INSTRUCTIONS TO FOLLOW
Reply with each record repeated exactly.

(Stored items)
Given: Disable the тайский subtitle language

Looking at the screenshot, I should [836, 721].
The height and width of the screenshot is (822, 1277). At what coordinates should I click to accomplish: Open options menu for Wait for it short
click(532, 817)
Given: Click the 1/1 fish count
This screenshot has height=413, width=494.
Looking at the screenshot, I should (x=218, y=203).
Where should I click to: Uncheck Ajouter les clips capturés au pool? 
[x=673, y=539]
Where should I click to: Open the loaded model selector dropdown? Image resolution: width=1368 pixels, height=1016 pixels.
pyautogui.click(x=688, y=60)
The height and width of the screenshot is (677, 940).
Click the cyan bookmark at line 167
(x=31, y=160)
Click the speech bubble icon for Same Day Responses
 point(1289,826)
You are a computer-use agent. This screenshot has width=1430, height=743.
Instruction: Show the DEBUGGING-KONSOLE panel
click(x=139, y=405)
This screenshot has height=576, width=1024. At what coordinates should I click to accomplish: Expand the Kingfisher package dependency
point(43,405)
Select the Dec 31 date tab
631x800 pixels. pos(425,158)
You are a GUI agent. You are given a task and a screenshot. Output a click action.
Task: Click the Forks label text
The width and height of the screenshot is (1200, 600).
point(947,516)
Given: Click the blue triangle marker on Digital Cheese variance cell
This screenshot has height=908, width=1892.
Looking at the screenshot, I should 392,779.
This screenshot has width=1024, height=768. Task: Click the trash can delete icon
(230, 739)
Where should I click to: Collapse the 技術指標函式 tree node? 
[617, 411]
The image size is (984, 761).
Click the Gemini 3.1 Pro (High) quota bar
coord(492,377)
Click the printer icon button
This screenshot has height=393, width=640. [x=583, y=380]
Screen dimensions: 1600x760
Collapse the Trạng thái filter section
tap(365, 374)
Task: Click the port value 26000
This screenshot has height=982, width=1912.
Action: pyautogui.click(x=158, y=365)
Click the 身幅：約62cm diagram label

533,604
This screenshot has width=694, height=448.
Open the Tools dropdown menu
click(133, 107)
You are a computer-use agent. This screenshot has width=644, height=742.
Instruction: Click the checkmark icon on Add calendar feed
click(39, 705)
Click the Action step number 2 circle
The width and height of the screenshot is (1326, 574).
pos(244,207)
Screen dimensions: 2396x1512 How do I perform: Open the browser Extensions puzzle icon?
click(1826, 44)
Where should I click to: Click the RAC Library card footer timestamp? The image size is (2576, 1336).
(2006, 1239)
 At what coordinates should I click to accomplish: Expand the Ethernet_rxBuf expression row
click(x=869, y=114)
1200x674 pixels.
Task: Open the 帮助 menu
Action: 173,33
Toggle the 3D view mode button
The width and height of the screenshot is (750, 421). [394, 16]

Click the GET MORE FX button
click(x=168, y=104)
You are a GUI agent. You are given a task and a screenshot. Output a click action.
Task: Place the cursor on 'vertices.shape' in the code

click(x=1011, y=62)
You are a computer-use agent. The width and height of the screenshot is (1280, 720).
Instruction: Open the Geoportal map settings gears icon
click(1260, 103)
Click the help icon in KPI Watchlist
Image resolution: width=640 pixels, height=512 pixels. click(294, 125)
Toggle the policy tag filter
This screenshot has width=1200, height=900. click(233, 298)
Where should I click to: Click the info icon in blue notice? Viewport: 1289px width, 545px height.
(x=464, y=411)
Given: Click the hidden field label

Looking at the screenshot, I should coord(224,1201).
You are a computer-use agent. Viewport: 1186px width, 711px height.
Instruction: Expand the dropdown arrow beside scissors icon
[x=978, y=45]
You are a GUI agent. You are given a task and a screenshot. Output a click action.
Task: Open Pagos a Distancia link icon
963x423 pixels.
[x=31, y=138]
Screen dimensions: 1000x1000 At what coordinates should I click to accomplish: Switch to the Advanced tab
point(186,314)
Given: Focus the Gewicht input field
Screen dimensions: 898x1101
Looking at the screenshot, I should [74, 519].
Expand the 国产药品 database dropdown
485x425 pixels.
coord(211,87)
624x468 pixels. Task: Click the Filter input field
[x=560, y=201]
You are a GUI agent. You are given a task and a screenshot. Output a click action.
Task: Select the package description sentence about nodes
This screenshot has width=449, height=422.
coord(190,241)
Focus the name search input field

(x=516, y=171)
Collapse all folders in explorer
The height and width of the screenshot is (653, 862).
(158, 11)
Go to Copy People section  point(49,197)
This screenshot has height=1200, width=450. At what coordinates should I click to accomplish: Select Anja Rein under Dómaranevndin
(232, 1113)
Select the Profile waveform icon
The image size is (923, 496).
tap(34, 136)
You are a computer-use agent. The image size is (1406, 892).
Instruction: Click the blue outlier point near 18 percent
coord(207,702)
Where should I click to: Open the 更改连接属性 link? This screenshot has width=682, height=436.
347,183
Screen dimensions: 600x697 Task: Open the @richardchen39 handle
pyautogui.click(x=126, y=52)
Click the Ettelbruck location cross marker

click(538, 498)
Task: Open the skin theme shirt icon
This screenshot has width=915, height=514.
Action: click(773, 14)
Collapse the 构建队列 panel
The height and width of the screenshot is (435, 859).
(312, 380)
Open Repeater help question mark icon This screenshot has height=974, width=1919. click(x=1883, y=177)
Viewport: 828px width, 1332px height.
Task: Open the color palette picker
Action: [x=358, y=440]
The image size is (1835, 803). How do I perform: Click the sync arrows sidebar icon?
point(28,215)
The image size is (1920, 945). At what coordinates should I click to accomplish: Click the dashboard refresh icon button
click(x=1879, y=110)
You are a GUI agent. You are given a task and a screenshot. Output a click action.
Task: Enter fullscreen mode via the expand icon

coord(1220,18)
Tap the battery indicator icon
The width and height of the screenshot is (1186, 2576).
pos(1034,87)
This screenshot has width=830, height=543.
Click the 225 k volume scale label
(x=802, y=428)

SOLUTION TO THIS TASK
Given: Disable the тайский subtitle language

Looking at the screenshot, I should [836, 721].
The height and width of the screenshot is (822, 1277). At what coordinates should I click to accomplish: Open options menu for Wait for it short
click(532, 817)
Given: Click the 1/1 fish count
This screenshot has height=413, width=494.
Looking at the screenshot, I should (x=218, y=203).
Where should I click to: Uncheck Ajouter les clips capturés au pool? 
[x=673, y=539]
Where should I click to: Open the loaded model selector dropdown? Image resolution: width=1368 pixels, height=1016 pixels.
pyautogui.click(x=688, y=60)
The height and width of the screenshot is (677, 940).
Click the cyan bookmark at line 167
(x=31, y=160)
Click the speech bubble icon for Same Day Responses
 point(1289,826)
You are a computer-use agent. This screenshot has width=1430, height=743.
Instruction: Show the DEBUGGING-KONSOLE panel
click(x=139, y=405)
This screenshot has height=576, width=1024. At what coordinates should I click to accomplish: Expand the Kingfisher package dependency
point(43,405)
Select the Dec 31 date tab
631x800 pixels. pos(425,158)
You are a GUI agent. You are given a task and a screenshot. Output a click action.
Task: Click the Forks label text
The width and height of the screenshot is (1200, 600).
point(947,516)
Given: Click the blue triangle marker on Digital Cheese variance cell
This screenshot has height=908, width=1892.
Looking at the screenshot, I should 392,779.
This screenshot has width=1024, height=768. Task: Click the trash can delete icon
(230, 739)
Where should I click to: Collapse the 技術指標函式 tree node? 
[617, 411]
The image size is (984, 761).
Click the Gemini 3.1 Pro (High) quota bar
coord(492,377)
Click the printer icon button
This screenshot has height=393, width=640. [x=583, y=380]
Screen dimensions: 1600x760
Collapse the Trạng thái filter section
tap(365, 374)
Task: Click the port value 26000
This screenshot has height=982, width=1912.
Action: pyautogui.click(x=158, y=365)
Click the 身幅：約62cm diagram label

533,604
This screenshot has width=694, height=448.
Open the Tools dropdown menu
click(133, 107)
You are a computer-use agent. This screenshot has width=644, height=742.
Instruction: Click the checkmark icon on Add calendar feed
click(39, 705)
Click the Action step number 2 circle
The width and height of the screenshot is (1326, 574).
pos(244,207)
Screen dimensions: 2396x1512 How do I perform: Open the browser Extensions puzzle icon?
click(1826, 44)
Where should I click to: Click the RAC Library card footer timestamp? The image size is (2576, 1336).
(2006, 1239)
 At what coordinates should I click to accomplish: Expand the Ethernet_rxBuf expression row
click(x=869, y=114)
1200x674 pixels.
Task: Open the 帮助 menu
Action: 173,33
Toggle the 3D view mode button
The width and height of the screenshot is (750, 421). [394, 16]

Click the GET MORE FX button
click(x=168, y=104)
You are a GUI agent. You are given a task and a screenshot. Output a click action.
Task: Place the cursor on 'vertices.shape' in the code

click(x=1011, y=62)
You are a computer-use agent. The width and height of the screenshot is (1280, 720).
Instruction: Open the Geoportal map settings gears icon
click(1260, 103)
Click the help icon in KPI Watchlist
Image resolution: width=640 pixels, height=512 pixels. click(294, 125)
Toggle the policy tag filter
This screenshot has width=1200, height=900. click(233, 298)
Where should I click to: Click the info icon in blue notice? Viewport: 1289px width, 545px height.
(x=464, y=411)
Given: Click the hidden field label

Looking at the screenshot, I should coord(224,1201).
You are a computer-use agent. Viewport: 1186px width, 711px height.
Instruction: Expand the dropdown arrow beside scissors icon
[x=978, y=45]
You are a GUI agent. You are given a task and a screenshot. Output a click action.
Task: Open Pagos a Distancia link icon
963x423 pixels.
[x=31, y=138]
Screen dimensions: 1000x1000 At what coordinates should I click to accomplish: Switch to the Advanced tab
point(186,314)
Given: Focus the Gewicht input field
Screen dimensions: 898x1101
Looking at the screenshot, I should [74, 519].
Expand the 国产药品 database dropdown
485x425 pixels.
coord(211,87)
624x468 pixels. Task: Click the Filter input field
[x=560, y=201]
You are a GUI agent. You are given a task and a screenshot. Output a click action.
Task: Select the package description sentence about nodes
This screenshot has width=449, height=422.
coord(190,241)
Focus the name search input field

(x=516, y=171)
Collapse all folders in explorer
The height and width of the screenshot is (653, 862).
(158, 11)
Go to Copy People section  point(49,197)
This screenshot has height=1200, width=450. At what coordinates should I click to accomplish: Select Anja Rein under Dómaranevndin
(232, 1113)
Select the Profile waveform icon
The image size is (923, 496).
tap(34, 136)
You are a computer-use agent. The image size is (1406, 892).
Instruction: Click the blue outlier point near 18 percent
coord(207,702)
Where should I click to: Open the 更改连接属性 link? This screenshot has width=682, height=436.
347,183
Screen dimensions: 600x697 Task: Open the @richardchen39 handle
pyautogui.click(x=126, y=52)
Click the Ettelbruck location cross marker

click(538, 498)
Task: Open the skin theme shirt icon
This screenshot has width=915, height=514.
Action: click(773, 14)
Collapse the 构建队列 panel
The height and width of the screenshot is (435, 859).
(312, 380)
Open Repeater help question mark icon This screenshot has height=974, width=1919. click(x=1883, y=177)
Viewport: 828px width, 1332px height.
Task: Open the color palette picker
Action: [x=358, y=440]
The image size is (1835, 803). How do I perform: Click the sync arrows sidebar icon?
point(28,215)
The image size is (1920, 945). At what coordinates should I click to accomplish: Click the dashboard refresh icon button
click(x=1879, y=110)
You are a GUI agent. You are given a task and a screenshot. Output a click action.
Task: Enter fullscreen mode via the expand icon

coord(1220,18)
Tap the battery indicator icon
The width and height of the screenshot is (1186, 2576).
pos(1034,87)
This screenshot has width=830, height=543.
Click the 225 k volume scale label
(x=802, y=428)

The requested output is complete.